------ Excerpted text
It has been days since anyone that pretty did that to me

easy answer: go round to se Leesee!
post #9 of 30
Thread Starter 
oh my, I did not expect these answers when I posted this!
lol!
post #10 of 30
"way to apply perfume to your man"? Heh! My method involves much running and good aim.
post #11 of 30
Just buy whole bottles when they know of your financial siotuation, guilt trip them into wearing it. Or if you convince them of spraying some on..just jump them. That made mine wear it more..to see my reaction etc etc.

Aaaand they do want to smell good

Btw in iceland there are only deo sticks, hardly any sprays are available. Maybe one per store that sells deodorant and only for women. Everytime time I go abroad I buy spray deo in bulk..and perfume bien sur.
post #12 of 30
Thread Starter 
Quote:
Originally Posted by Aiona View Post

"way to apply perfume to your man"? Heh! My method involves much running and good aim.

lol!
post #13 of 30
Thread Starter 
Quote:
Originally Posted by Lian View Post

Just buy whole bottles when they know of your financial siotuation, guilt trip them into wearing it. Or if you convince them of spraying some on..just jump them. That made mine wear it more..to see my reaction etc etc.

Aaaand they do want to smell good

Btw in iceland there are only deo sticks, hardly any sprays are available. Maybe one per store that sells deodorant and only for women. Everytime time I go abroad I buy spray deo in bulk..and perfume bien sur.

and yes, I think my man wears his Third Man partly out of practicality...he knew it was there in the dresser, and wanted to put it to use, bless him!
Now he;s in the habit. Watching me obsess over my smellies has probably had an influence on him as well by osmosis. He thinks my dabbing rituals are amusing.
He, himself, does three sprays , right, left, and center...
post #14 of 30
Can't believe I'm going to say this on a public, searchable forum, but now I want someone to do this to me *sniff sniff*
post #15 of 30
Thread Starter 
I think we have very sweet men here on basenotes and they all deserve to be lovingly dabbed.
post #16 of 30
Sorry, off topic, Purplebird, Tom's of Maine makes nice deodorant. Natural. Has coriander.
post #17 of 30
Quote:
Originally Posted by Mostapha View Post

Can't believe I'm going to say this on a public, searchable forum, but now I want someone to do this to me *sniff sniff*

Lol! Come here Mostapha....
post #18 of 30
Lol, Mostapha! Be careful what you wish for...
And my boyfriend isn't too much intro perfumes. He appreciates that I smell good, but I'm sure he wouldn't make a difference among all the fragrances that I wear.
post #19 of 30
I'm not sure what harm could ever come from a girl taking advantage of my fragrance "weakness" Or even my just-developed weakness for neck dabbing with Chanel-scented fingers.
I think I'll stop now
post #20 of 30
Quote:
Originally Posted by debbborra View Post

Sorry, off topic, Purplebird, Tom's of Maine makes nice deodorant. Natural. Has coriander.

Not OT! Thanks!
My husband used to be set on Mennon green (kind of fougere) and now he's stuck on Old Spice Fresh (more ozonic/marine).
------------
------ Dataset content
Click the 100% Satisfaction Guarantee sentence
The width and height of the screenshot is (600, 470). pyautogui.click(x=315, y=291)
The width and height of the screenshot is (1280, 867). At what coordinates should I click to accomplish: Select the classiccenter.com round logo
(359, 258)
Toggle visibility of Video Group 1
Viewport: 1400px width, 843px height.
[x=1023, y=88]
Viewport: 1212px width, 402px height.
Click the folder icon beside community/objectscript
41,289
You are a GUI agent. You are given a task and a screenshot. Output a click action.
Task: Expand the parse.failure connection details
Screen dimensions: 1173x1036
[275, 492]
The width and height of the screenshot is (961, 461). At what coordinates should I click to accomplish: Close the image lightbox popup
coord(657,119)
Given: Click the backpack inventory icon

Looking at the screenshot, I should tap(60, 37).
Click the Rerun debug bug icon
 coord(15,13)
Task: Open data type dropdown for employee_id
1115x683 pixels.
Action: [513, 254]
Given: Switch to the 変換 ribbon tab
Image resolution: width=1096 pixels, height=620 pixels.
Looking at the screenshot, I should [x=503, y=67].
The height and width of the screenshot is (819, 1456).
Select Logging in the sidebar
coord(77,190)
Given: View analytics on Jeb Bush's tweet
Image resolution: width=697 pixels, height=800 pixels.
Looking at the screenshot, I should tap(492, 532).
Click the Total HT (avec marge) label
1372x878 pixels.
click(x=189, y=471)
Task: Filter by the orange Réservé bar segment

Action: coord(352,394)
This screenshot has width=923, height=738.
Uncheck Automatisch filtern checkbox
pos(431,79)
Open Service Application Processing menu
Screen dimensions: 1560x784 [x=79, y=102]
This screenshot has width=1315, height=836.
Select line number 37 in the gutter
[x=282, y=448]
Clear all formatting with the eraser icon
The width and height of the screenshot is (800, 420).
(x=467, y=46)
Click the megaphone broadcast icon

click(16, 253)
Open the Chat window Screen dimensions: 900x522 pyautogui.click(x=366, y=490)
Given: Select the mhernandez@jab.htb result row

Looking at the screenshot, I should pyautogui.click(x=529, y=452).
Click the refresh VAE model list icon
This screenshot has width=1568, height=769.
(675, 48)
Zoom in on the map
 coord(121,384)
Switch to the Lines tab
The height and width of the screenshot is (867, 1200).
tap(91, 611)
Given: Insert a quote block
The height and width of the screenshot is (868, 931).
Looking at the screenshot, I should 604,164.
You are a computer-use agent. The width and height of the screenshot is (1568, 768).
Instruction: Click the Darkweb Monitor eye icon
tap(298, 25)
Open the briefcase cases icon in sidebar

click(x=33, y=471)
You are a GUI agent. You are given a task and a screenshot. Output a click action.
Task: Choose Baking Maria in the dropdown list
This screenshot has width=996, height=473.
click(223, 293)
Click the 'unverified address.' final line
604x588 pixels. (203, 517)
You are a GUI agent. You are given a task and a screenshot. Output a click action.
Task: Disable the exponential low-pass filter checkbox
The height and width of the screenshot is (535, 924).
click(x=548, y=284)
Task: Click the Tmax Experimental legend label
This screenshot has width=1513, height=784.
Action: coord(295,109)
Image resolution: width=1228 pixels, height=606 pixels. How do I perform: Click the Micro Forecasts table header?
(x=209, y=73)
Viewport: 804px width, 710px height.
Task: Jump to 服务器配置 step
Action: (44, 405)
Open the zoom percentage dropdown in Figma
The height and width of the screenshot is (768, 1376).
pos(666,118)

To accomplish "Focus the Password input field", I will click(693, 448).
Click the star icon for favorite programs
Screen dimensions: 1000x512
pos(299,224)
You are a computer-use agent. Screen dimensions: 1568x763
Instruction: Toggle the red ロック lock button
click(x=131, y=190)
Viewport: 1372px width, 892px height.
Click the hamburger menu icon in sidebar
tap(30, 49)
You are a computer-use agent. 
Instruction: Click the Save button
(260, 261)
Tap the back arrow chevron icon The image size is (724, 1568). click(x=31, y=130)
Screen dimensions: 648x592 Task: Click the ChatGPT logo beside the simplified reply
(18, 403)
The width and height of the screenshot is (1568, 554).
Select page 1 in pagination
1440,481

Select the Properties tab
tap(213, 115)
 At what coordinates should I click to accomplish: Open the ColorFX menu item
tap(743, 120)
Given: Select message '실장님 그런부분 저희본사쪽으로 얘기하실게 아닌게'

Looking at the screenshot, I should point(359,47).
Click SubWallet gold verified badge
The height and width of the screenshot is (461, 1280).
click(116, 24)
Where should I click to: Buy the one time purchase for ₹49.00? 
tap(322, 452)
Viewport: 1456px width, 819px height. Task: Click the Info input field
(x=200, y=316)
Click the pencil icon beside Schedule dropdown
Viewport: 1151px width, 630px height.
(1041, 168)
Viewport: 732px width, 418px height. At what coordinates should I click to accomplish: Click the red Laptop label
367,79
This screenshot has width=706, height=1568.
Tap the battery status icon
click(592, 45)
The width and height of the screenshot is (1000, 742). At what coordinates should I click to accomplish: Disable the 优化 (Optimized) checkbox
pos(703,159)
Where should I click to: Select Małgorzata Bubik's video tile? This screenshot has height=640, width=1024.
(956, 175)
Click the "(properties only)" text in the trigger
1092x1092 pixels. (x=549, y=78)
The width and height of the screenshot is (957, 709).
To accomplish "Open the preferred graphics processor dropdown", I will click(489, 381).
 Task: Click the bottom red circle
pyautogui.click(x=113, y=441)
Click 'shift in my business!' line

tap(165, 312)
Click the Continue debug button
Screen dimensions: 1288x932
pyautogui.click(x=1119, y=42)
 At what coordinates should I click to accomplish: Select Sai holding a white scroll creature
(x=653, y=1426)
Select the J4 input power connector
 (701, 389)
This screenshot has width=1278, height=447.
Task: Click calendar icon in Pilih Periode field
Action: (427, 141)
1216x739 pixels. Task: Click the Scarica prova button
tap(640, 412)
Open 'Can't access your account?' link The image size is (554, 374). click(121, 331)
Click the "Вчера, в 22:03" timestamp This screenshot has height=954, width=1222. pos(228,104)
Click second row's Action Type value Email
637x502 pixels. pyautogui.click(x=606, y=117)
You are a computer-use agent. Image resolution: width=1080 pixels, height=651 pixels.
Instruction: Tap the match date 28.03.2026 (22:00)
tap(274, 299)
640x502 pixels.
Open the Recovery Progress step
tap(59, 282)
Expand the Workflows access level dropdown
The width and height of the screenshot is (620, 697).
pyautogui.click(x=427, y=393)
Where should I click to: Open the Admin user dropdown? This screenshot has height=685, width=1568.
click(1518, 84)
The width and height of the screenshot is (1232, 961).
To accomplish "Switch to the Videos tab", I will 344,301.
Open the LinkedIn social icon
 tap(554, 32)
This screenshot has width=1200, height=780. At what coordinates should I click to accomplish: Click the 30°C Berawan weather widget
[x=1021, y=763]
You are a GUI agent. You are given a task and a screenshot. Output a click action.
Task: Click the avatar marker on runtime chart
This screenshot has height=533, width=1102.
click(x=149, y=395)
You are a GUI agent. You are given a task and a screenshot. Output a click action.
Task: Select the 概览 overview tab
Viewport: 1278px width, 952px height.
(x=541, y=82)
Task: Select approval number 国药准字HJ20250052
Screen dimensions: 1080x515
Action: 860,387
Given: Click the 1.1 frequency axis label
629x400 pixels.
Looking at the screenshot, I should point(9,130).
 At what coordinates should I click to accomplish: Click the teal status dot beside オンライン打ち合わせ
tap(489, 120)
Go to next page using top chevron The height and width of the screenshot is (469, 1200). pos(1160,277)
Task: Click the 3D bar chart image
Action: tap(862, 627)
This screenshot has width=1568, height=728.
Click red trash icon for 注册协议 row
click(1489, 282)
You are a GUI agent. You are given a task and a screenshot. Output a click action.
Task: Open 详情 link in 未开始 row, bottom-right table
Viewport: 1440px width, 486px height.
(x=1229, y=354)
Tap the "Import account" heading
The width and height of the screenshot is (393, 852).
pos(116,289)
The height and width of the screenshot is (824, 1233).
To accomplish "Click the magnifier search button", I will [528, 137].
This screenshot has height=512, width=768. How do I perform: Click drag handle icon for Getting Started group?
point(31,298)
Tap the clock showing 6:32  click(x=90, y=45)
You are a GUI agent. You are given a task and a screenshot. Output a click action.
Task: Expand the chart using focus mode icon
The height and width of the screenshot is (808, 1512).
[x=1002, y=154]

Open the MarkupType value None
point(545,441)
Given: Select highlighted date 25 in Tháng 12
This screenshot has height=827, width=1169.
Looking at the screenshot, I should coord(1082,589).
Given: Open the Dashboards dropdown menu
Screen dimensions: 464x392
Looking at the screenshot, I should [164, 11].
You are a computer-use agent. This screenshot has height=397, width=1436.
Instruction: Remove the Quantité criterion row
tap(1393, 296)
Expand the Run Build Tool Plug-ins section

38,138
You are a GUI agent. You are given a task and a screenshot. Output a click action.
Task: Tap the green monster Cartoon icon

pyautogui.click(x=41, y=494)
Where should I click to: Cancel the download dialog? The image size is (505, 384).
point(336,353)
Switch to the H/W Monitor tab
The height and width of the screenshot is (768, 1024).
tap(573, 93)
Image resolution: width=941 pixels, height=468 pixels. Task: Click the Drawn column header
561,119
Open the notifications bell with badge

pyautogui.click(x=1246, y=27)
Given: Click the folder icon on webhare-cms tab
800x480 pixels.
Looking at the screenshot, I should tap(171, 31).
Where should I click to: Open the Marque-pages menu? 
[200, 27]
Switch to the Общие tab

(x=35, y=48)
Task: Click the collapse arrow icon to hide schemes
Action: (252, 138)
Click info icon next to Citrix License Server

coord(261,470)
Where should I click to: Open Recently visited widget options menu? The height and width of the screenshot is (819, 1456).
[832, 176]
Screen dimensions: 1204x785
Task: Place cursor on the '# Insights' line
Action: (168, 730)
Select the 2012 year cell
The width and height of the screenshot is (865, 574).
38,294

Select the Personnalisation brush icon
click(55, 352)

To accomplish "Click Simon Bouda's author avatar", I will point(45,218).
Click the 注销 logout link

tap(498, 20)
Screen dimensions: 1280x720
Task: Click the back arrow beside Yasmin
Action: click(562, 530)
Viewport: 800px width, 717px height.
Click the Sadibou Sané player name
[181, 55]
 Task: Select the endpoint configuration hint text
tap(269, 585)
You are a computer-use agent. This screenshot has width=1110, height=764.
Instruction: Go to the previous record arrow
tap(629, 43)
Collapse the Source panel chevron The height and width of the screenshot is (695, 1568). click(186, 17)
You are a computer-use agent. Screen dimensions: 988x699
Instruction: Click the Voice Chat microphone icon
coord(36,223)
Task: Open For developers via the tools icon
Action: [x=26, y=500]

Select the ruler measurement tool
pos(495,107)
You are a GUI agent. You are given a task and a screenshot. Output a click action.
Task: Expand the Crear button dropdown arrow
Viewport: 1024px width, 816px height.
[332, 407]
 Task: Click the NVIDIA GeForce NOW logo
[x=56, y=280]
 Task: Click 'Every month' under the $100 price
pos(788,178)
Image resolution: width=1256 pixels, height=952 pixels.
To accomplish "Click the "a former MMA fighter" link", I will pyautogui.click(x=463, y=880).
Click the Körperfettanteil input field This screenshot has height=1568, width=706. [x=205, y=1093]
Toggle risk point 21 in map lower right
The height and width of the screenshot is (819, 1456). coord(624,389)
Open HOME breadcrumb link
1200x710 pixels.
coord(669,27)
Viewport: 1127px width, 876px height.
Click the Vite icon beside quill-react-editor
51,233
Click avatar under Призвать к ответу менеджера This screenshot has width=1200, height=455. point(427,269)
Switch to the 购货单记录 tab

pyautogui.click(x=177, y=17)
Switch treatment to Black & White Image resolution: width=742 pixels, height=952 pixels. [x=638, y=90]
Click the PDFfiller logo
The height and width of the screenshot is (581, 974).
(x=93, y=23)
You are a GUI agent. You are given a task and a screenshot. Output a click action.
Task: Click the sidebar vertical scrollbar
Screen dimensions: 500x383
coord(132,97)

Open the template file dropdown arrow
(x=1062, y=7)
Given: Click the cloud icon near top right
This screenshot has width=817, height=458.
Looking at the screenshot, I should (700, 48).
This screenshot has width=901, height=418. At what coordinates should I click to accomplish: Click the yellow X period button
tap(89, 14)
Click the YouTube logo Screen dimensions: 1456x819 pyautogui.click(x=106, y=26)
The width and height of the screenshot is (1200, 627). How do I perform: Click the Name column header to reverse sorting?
------------
__Tasks to complete__:
1. In the forum thread on applying perfume to a partner, what kind of deodorant is said to be the only kind available in Iceland?
2. Extend the forum thread on applying perfume to a partner, starting after its last sentence.

__Final results__:
1. Only deodorant sticks; hardly any sprays are available.

2.
I think our local health food store might have the Tom's of Maine. I might like it, too. The problem with women's roll-ons is that every single one of them has antiperspirant.

Mostapha, you'd better hush up or we will give you a Group Dabbing.
...He walks into the darkened room. Music is playing. The curtains float in the wind. The candles blow out. There are shadows in the corners. The silouettes of women approach, silently, holding glass bottles and reaching out toward him. He backs away in alarm.
"We mean you no harm," the women say, but he cannot see their faces, and so he continues to retreat until his back reaches the railing of the balcony, and he can go no further.
The circle of women close around him, and he feels the cold touch of glass stoppers on his skin. At first he resists, and then, realizing that they are friendly, he succumbs. They start to laugh. He starts to laugh. He sinks to the floor, and they follow, dabbing all exposed surfaces...
Better advertisement? Yes. I think so. Chanel? Are you listening? Now that would sell perfume.
post #21 of 30
Quote:
Originally Posted by purplebird7 View Post

Mostapha, you'd better hush up or we will give you a Group Dabbing

Is that a threat?
post #22 of 30
Thread Starter 
Quote:
Originally Posted by purplebird7 View Post

Not OT! Thanks!
My husband used to be set on Mennon green (kind of fougere) and now he's stuck on Old Spice Fresh (more ozonic/marine).
I think our local health food store might have the Tom's of Maine. I might like it, too. The problem with women's roll-ons is that every single one of them has antiperspirant.

Mostapha, you'd better hush up or we will give you a Group Dabbing.
...He walks into the darkened room. Music is playing. The curtains float in the wind. The candles blow out. There are shadows in the corners. The silouettes of women approach, silently, holding glass bottles and reaching out toward him. He backs away in alarm.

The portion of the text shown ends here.